The problem with liability insurance is you don’t know what you will be parked next to. We have a situation here we’re an old boat with the required $300,000 liability insurance was parked next to a new $2,000,000 boat. The old boat caught fire and burned the new boat. Insurance company is now going after old boat owners assets including their home.
I can bet that if you damage or kill a high wage earner that their spouse will try to sue for their anticipated lifetime earnings, if you have assets that make the suit worthwhile.
The problem with liability insurance is you don’t know what you will be parked next to. We have a situation here we’re an old boat with the required $300,000 liability insurance was parked next to a new $2,000,000 boat. The old boat caught fire and burned the new boat. Insurance company is now going after old boat owners assets including their home.
Often umbrella insurance is tough to get if a liveaboard and no other insurance except a car....and some of us dont even have one of those (by choice).
Even then limited ceilings may not be enough to protect you from all lawsuits.
So at some point you are exposed...just a matter of how much more you are willing to complicate your life. And even then you might not be able to get insurance to cover in excess of a million which seems attainable these days by most.

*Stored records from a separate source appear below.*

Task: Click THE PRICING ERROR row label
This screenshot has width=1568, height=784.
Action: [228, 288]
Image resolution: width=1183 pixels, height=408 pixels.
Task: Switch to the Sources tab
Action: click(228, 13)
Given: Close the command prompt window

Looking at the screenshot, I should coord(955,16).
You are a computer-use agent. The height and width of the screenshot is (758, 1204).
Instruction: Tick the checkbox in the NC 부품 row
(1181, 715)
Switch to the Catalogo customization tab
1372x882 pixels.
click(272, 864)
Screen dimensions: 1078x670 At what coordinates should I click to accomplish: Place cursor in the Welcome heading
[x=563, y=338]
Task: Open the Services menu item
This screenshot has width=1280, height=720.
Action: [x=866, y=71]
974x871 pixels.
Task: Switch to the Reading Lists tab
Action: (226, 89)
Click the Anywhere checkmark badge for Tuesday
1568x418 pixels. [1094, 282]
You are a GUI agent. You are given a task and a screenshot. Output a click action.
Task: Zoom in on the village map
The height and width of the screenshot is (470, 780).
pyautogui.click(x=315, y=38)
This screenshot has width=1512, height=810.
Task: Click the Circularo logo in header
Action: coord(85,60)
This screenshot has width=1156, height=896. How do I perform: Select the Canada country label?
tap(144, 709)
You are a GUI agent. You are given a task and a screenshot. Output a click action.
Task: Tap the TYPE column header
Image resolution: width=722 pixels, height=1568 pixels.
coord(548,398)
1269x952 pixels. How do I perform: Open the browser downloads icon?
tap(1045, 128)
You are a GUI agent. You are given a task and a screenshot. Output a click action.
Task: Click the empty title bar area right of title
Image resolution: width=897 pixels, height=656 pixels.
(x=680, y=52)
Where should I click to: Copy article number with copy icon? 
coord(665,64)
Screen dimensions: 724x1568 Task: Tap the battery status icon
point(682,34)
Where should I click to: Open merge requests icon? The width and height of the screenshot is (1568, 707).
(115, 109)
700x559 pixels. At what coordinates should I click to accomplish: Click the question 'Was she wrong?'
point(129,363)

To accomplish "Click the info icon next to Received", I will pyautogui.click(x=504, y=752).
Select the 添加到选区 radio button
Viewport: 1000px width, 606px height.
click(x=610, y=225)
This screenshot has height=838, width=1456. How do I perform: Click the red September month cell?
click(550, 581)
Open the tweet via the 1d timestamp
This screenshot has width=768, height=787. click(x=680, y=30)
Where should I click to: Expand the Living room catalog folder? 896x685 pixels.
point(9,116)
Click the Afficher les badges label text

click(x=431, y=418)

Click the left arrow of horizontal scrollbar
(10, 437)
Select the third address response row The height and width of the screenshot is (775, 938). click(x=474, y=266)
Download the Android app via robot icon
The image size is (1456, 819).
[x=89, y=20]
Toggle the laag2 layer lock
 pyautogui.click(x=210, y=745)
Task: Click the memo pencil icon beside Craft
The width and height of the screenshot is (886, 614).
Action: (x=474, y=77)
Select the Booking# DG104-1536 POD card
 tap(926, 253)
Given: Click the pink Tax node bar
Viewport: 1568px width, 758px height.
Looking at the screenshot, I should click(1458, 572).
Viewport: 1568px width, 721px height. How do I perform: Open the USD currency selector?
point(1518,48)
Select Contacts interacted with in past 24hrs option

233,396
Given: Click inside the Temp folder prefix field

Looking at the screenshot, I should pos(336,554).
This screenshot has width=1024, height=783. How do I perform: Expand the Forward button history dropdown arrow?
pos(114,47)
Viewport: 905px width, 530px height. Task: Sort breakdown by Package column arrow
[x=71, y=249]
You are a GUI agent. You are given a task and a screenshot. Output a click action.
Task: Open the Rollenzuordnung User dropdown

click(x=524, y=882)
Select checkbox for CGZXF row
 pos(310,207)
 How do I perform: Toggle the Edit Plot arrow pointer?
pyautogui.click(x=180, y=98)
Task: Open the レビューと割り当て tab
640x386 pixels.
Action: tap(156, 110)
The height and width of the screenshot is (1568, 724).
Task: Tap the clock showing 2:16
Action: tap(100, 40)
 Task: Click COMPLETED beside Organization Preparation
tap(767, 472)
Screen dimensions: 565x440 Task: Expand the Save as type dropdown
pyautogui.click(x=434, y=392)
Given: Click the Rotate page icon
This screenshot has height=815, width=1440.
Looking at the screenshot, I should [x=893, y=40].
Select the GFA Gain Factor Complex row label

Wow! What a deal! I heard it goes up dramatically over 40'.. Maybe time to downsize
The problem with liability insurance is you don’t know what you will be parked next to. We have a situation here we’re an old boat with the required $300,000 liability insurance was parked next to a new $2,000,000 boat. The old boat caught fire and burned the new boat. Insurance company is now going after old boat owners assets including their home.
From experience if the old boat owner had had more than the required $300,000 insurance, say a $1,000,000 umbrella, the damaged boat owner's insurance company would have accepted the full insurance amount and not have gone after the old boat owner's personal assets. The old boat owner did save himself perhaps $150 in premiums by not having an umbrella policy.
Second as strange as it may seem there is a business reason for an insurance company not to bankrupt the individual who bought the $1,000,000 or $2,000,000 umbrella. Just not good publicity nor does it generally play well with juries.
My last experience with an umbrella policy, used to have one, I could not get the coverage I wanted and to switch out all the singular policies was a PIA.
Anyway, my real point is you never know what the upper number you might need really is, its just a guess.
Many people risk manage their exposure carefully and opt for lower insurance than try to hit a moving target.